Action item. Beginning at the line that includes "Image resolution: width=284", print each remaining line of the data word for word. Output nothing else.

Saved entries.
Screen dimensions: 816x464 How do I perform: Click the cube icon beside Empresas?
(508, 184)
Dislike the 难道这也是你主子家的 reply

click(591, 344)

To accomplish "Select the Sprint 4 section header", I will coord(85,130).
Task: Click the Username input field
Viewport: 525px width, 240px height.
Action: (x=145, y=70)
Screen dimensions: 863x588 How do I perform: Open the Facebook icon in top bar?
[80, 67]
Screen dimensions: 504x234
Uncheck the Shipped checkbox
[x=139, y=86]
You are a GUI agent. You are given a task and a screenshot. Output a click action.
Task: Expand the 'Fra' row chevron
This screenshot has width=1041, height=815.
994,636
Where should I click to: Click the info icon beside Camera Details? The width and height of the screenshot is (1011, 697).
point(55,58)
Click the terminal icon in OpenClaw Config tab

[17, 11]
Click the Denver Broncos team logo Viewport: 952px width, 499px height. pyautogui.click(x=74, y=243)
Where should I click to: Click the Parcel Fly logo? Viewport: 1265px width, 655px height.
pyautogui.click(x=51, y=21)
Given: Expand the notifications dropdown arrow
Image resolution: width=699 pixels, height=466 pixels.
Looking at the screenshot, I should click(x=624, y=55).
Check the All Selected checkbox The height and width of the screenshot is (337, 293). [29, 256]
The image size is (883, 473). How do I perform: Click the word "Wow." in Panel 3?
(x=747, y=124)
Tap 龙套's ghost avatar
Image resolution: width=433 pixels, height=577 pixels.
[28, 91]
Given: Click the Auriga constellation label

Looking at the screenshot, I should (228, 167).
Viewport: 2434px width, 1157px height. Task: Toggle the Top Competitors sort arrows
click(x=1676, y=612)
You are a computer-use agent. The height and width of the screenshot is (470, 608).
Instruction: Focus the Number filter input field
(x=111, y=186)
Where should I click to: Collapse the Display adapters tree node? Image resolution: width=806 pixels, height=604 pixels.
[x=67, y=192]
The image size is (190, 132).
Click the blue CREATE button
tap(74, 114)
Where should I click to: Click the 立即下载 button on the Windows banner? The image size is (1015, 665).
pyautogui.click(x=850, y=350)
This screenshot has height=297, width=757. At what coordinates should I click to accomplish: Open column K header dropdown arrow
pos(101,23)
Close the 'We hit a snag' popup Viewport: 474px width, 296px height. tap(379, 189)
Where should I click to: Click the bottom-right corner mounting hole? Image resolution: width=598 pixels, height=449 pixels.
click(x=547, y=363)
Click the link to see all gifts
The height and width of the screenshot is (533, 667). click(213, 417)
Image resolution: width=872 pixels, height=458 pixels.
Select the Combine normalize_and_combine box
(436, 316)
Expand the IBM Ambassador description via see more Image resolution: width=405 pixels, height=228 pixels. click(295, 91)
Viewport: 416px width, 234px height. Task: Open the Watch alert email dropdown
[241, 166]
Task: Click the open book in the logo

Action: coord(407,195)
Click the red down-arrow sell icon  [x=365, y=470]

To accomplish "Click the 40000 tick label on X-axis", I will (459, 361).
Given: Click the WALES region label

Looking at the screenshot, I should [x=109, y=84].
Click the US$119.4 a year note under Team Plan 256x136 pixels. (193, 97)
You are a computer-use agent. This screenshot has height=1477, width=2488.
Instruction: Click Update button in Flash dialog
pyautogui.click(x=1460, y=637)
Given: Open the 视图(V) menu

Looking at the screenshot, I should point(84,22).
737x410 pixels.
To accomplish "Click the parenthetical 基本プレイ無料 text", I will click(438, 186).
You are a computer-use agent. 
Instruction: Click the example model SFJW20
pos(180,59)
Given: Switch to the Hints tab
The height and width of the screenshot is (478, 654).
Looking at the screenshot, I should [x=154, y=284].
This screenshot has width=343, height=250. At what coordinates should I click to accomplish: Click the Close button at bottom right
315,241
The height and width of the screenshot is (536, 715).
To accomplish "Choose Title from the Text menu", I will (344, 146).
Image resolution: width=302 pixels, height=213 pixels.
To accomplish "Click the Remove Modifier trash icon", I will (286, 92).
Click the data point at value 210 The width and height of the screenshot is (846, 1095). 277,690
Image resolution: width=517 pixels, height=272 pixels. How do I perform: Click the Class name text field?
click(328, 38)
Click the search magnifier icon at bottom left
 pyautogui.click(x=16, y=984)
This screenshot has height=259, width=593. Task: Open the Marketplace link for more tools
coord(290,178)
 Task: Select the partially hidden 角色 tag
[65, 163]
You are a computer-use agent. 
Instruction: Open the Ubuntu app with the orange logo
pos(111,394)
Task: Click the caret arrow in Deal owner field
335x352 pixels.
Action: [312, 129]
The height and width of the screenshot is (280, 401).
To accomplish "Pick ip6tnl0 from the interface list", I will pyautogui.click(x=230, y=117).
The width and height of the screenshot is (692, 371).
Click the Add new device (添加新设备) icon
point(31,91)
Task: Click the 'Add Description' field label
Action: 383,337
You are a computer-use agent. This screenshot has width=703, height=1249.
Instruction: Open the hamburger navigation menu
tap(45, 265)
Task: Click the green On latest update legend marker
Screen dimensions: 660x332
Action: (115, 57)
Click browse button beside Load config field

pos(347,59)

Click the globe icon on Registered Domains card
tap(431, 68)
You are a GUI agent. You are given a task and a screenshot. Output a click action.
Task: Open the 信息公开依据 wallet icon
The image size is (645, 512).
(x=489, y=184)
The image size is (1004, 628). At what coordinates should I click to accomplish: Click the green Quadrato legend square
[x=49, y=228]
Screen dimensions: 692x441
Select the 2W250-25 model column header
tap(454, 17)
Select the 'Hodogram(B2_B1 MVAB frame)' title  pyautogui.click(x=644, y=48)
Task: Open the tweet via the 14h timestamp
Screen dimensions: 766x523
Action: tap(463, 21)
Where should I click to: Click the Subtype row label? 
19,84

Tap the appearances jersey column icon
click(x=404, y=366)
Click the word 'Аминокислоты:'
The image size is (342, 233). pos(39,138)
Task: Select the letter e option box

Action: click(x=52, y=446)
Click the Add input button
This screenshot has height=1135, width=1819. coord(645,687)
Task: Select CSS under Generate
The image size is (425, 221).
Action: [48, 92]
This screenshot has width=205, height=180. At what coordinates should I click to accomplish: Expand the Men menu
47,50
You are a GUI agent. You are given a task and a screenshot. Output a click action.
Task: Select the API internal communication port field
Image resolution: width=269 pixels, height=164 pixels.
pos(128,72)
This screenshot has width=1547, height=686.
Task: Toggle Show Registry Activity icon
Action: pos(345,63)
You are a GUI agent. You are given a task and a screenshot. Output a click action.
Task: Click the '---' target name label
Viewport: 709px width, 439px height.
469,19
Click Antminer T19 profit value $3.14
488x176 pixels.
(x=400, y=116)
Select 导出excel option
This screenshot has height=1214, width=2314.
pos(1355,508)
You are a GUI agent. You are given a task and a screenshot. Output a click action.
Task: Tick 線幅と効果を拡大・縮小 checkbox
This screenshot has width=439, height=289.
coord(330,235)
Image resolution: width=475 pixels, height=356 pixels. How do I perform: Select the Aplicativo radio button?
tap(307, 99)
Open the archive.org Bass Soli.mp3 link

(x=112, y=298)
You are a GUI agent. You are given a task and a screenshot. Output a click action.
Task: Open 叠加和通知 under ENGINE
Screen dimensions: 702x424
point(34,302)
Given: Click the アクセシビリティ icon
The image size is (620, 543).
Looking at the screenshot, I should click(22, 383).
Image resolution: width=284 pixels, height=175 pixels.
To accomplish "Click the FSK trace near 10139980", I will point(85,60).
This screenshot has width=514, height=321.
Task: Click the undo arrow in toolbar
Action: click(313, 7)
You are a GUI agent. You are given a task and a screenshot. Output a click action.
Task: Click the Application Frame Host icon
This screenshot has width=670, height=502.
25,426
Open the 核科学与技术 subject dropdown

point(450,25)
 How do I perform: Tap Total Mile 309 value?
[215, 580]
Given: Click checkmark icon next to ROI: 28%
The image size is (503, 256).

Reply to the task.
Image resolution: width=284 pixels, height=175 pixels.
To accomplish "Click the FSK trace near 10139980", I will point(85,60).
This screenshot has width=514, height=321.
Task: Click the undo arrow in toolbar
Action: click(313, 7)
You are a GUI agent. You are given a task and a screenshot. Output a click action.
Task: Click the Application Frame Host icon
This screenshot has width=670, height=502.
25,426
Open the 核科学与技术 subject dropdown

point(450,25)
 How do I perform: Tap Total Mile 309 value?
[215, 580]
Given: Click checkmark icon next to ROI: 28%
The image size is (503, 256).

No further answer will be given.